Putin, Trump y el significado de un Estado mafioso


Reciba actualizaciones gratuitas sobre la política rusa

“No somos una pandilla. No somos la mafia. No buscamos venganza como lo hacían en el libro de Mario Puzo El Padrino. Somos una nación. Una nación de leyes”. Esas fueron las fulminaciones de Vladimir Solovyov, un presentador de televisión ruso, que negó que el Kremlin tuviera algo que ver con la explosión del avión que mató a Yevgeny Prigozhin.

Los comentarios de Solovyov son un buen ejemplo de ese excelente dicho francés: “Qui s’excuse, s’accuse”. (“Quien se disculpa, se acusa a sí mismo”). El propagandista pro-Kremlin comprende perfectamente que el asesinato de Prigozhin tenía todas las características de un golpe de la mafia.

Vladimir Putin sigue un código de honor mafioso. La traición y la deslealtad son pecados que nunca podrán ser perdonados. Por eso el Kremlin ha enviado sicarios por toda Europa para matar a los desertores de los servicios de inteligencia rusos. Como jefe de la milicia Wagner, Prigozhin –conocido como el chef de Putin– proporcionó carne de cañón para la guerra de Rusia en Ucrania. Pero cuando se volvió contra Putin en junio, firmó su propia sentencia de muerte.

El código de la mafia, conocido por todos los cinéfilos, es que el fracaso en la venganza hace que el don parezca débil. Pasaron dos meses entre la rebelión de Prigozhin y su muerte. Pero luego, como comenta Don Corleone en El Padrino – «La venganza es un plato que se sirve frío.»
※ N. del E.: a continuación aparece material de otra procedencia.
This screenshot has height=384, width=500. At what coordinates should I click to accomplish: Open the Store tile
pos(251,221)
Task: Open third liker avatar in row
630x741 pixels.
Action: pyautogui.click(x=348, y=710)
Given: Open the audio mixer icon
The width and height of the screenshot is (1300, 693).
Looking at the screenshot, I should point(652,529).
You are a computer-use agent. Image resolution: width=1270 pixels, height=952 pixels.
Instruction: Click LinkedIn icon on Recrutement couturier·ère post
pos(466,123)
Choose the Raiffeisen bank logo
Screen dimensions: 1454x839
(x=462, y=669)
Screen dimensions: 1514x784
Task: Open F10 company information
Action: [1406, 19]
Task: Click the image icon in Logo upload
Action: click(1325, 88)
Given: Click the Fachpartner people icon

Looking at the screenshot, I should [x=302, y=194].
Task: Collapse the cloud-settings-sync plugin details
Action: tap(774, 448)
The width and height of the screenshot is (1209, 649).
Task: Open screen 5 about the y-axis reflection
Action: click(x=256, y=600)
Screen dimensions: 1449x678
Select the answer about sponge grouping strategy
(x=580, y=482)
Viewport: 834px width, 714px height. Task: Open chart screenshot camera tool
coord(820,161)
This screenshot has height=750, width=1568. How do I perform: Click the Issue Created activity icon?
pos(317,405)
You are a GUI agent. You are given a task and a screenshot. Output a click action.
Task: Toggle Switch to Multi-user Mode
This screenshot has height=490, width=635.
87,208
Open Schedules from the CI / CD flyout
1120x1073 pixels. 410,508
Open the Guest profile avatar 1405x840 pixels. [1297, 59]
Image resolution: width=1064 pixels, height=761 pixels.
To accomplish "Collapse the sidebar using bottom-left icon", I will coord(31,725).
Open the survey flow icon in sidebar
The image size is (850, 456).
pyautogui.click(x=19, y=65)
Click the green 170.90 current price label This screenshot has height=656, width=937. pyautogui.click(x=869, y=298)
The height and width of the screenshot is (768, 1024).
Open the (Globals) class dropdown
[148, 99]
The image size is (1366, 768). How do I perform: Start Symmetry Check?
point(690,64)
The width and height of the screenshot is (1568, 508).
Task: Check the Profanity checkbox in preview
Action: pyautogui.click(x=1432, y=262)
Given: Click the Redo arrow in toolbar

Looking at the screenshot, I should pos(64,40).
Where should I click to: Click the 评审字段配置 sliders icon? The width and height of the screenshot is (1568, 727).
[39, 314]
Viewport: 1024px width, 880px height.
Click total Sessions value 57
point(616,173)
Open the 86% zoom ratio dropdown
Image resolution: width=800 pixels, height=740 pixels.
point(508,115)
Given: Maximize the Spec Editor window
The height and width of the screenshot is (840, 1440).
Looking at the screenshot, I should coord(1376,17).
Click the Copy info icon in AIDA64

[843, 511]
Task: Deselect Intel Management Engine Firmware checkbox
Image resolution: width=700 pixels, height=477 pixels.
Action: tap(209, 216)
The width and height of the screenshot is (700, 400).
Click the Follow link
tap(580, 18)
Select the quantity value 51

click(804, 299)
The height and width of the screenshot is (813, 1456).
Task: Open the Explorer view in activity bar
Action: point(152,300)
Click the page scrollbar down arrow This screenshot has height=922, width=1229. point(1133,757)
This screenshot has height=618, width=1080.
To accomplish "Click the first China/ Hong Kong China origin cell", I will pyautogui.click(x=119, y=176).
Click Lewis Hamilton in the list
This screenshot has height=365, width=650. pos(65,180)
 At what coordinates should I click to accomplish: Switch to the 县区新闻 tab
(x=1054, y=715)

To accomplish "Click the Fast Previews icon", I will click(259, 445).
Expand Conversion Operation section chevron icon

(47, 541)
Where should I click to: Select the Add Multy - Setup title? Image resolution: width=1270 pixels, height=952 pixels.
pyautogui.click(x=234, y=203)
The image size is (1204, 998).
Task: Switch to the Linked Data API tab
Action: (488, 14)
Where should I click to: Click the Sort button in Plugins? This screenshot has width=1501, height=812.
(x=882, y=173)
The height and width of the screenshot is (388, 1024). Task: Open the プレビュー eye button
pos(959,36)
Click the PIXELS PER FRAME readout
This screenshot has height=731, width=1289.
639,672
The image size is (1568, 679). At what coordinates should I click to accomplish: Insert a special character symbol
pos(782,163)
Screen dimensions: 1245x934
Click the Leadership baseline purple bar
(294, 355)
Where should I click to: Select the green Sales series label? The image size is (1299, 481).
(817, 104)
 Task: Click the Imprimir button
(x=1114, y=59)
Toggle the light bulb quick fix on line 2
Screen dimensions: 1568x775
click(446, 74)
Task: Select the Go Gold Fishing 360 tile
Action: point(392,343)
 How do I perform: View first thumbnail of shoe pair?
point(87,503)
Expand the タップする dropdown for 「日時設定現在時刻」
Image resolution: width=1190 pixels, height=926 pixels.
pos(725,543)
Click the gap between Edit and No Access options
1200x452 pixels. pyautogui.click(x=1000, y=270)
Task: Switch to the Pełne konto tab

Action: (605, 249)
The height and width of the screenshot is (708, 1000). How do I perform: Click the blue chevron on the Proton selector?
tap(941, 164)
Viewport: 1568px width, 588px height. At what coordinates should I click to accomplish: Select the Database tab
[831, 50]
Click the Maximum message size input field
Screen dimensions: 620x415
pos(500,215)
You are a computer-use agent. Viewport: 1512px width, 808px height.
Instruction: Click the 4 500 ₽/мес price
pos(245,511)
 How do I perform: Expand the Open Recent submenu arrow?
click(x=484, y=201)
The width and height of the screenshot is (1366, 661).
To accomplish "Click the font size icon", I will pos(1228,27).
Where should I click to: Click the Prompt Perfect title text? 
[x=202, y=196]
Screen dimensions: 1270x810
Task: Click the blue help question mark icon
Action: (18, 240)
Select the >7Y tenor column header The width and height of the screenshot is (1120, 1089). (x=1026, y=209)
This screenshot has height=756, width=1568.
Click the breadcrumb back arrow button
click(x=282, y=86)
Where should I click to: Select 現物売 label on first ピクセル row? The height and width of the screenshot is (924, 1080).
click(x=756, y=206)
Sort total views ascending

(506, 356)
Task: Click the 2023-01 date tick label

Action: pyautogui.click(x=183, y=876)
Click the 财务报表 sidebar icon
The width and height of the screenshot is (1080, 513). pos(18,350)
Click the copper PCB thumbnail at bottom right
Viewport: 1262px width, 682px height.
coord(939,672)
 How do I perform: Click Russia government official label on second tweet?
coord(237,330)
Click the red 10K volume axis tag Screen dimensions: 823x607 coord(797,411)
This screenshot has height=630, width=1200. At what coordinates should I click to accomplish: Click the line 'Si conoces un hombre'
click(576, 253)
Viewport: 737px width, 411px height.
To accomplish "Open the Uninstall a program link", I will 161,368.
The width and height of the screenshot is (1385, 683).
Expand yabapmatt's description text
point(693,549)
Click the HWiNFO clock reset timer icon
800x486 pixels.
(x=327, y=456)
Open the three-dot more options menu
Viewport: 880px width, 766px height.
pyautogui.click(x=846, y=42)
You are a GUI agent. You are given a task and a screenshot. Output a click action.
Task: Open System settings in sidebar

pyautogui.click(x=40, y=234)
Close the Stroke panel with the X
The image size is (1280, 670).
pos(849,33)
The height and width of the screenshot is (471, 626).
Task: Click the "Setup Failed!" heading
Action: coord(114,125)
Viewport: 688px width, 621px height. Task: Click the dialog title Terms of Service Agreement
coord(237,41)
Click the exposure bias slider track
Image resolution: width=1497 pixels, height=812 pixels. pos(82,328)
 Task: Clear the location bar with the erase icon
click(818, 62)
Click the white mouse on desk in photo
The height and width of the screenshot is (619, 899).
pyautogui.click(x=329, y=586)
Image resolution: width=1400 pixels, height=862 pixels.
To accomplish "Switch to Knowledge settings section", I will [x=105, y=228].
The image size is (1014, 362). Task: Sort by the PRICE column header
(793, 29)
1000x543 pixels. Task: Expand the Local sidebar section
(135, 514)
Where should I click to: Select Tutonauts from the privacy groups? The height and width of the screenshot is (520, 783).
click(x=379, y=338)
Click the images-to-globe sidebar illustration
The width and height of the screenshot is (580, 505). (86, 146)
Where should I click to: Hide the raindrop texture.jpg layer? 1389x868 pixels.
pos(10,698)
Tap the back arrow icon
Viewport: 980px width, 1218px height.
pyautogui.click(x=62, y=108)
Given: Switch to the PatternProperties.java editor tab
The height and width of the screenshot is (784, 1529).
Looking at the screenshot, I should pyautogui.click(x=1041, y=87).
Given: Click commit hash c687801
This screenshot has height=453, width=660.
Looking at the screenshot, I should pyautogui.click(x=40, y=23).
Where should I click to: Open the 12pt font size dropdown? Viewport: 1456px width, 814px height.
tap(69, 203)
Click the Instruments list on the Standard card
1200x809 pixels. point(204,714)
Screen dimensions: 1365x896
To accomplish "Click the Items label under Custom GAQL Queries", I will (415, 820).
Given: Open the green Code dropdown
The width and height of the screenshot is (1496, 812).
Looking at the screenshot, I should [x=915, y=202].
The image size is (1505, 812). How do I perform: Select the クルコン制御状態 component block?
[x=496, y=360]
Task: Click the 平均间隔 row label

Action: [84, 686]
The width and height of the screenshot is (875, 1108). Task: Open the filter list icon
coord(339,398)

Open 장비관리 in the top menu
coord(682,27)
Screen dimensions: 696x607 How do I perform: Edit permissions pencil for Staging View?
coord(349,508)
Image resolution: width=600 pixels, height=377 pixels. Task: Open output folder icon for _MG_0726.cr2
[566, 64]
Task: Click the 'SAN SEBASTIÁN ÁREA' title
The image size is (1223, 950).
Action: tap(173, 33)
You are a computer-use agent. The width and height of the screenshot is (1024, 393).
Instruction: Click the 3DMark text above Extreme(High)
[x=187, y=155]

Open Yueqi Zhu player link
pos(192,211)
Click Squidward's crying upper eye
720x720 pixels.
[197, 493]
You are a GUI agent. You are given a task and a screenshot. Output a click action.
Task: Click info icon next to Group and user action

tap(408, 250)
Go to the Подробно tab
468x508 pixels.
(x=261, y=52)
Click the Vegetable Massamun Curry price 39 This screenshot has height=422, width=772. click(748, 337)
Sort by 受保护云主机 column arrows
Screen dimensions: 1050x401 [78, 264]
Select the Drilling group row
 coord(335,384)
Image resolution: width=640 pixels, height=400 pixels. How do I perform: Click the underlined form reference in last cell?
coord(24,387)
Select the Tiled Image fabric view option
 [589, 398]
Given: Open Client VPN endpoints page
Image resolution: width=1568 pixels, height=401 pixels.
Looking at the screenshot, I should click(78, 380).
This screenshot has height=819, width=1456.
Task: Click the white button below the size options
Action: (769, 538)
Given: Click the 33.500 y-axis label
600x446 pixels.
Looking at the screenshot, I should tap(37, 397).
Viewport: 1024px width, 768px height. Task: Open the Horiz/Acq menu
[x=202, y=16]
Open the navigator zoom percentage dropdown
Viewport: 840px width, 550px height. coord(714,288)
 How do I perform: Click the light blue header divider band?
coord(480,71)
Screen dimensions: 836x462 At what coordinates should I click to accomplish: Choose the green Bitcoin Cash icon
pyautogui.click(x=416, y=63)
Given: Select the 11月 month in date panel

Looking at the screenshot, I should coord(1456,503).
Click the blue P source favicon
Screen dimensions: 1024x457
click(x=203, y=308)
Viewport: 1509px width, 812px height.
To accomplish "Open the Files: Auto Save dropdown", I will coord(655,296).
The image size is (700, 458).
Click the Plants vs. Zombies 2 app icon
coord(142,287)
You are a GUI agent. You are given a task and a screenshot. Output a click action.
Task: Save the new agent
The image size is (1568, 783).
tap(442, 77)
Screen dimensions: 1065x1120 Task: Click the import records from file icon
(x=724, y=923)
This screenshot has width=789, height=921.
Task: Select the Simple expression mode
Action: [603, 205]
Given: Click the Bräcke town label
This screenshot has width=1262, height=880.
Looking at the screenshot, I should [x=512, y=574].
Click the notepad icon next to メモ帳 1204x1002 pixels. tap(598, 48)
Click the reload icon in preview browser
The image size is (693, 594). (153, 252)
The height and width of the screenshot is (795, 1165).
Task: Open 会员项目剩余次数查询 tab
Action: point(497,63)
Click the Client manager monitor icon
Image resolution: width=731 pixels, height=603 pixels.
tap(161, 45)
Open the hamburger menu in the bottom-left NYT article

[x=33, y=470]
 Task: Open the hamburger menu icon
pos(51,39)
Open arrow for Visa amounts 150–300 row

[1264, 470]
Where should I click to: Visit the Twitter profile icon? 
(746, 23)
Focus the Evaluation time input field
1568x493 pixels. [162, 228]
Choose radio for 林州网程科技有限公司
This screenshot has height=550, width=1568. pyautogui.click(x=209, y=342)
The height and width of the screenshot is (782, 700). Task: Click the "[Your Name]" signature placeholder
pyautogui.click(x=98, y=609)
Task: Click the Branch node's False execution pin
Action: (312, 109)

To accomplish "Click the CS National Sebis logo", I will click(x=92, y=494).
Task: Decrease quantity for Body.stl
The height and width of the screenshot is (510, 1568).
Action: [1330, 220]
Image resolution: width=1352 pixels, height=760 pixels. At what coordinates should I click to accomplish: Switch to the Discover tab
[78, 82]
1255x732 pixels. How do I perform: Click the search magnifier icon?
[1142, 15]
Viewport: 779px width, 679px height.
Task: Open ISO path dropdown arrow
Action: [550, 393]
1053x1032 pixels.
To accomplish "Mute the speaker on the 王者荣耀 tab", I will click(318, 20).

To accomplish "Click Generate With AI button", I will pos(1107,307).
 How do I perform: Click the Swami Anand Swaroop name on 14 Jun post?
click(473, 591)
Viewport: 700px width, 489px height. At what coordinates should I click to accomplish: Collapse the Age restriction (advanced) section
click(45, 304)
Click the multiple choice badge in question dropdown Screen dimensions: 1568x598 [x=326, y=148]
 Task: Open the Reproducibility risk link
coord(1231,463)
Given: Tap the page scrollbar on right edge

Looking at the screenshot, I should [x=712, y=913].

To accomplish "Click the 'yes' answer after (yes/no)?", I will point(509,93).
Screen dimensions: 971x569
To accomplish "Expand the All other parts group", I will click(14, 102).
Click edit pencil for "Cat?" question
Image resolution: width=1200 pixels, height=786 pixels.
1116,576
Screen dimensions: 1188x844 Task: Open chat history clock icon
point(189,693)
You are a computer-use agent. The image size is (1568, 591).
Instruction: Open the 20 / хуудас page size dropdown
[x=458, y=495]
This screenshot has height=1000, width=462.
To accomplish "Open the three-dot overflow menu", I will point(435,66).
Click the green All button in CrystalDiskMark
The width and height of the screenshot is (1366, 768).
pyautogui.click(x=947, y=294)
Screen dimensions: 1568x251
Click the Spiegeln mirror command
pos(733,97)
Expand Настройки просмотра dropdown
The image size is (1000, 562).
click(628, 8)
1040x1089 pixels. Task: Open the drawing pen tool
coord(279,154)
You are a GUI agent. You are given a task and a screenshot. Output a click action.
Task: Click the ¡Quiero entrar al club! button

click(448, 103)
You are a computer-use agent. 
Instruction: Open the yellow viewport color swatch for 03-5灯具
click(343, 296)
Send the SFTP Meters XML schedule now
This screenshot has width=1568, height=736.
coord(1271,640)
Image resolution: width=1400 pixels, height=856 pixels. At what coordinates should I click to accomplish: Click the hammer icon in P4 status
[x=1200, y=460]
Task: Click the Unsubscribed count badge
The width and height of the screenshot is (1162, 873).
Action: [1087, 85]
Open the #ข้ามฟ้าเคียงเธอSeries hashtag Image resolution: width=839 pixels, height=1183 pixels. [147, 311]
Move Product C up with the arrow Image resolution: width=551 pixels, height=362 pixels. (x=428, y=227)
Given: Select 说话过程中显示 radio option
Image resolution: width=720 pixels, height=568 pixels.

La sugerencia de que Rusia es un Estado mafioso es más que una presunción literaria. La biógrafa de Putin, Catherine Belton, ha demostrado que como vicealcalde de San Petersburgo en la década de 1990, Putin cultivó sus vínculos con el mundo criminal de esa ciudad. El propio Prigozhin pasó casi una década en prisión.

Los servicios de inteligencia rusos, para quienes Putin trabajó durante tantos años, siempre han mantenido vínculos con el crimen organizado, que tiene experiencia útil en contrabando, lavado de dinero y asesinato. Es revelador que cuando Rusia organizó un intercambio de prisioneros con Estados Unidos, el hombre que eligieron para liberar fue Viktor Bout, un traficante de armas, presunto blanqueador de dinero y ex oficial militar soviético, que fue arrestado en 2008 después de una larga operación por parte de Estados Unidos. Agencia Antidrogas.

Las operaciones del grupo Wagner de Prigozhin en África –a través de una red de empresas fachada– desdibujaron las líneas entre la empresa privada, el crimen organizado y el Estado ruso. Las exigencias de la guerra de Ucrania han hecho que esas líneas sean aún más confusas. Las sanciones occidentales han hecho que a Rusia le resulte mucho más difícil vender petróleo o comprar tecnologías clave en el mercado abierto. Eso aumenta los incentivos para que Rusia se vincule con redes criminales, que son expertas en comercio ilícito y contrabando.

Sin embargo, antes de que Estados Unidos y Occidente descarten a Rusia como un caso criminal atípico, vale la pena señalar que, el día después de la muerte de Prigozhin, un ex presidente de Estados Unidos fue acusado en Georgia bajo la versión estatal de la Ley de Organizaciones Corruptas e Influidas por Chantistas (Rico ) – una ley que fue diseñada específicamente para perseguir a la mafia.

Los méritos legales de los cargos contra Donald Trump se decidirán en los tribunales. Pero, pase lo que pase allí, es un lugar común que Trump ha adoptado desde hace tiempo algunos de los gestos y costumbres de un jefe de la mafia.

No es del todo sorprendente que un hombre que hizo su fortuna en la construcción en Nueva York, antes de expandirse a los casinos de Atlantic City, suene ocasionalmente como un mafioso. Uno de los mentores más importantes de Trump fue Roy Cohn, un abogado que representó a muchas de las familias criminales de Nueva York. A medida que sus problemas legales aumentaron durante su presidencia, Trump se lamentó de la falta de una figura que lo representara.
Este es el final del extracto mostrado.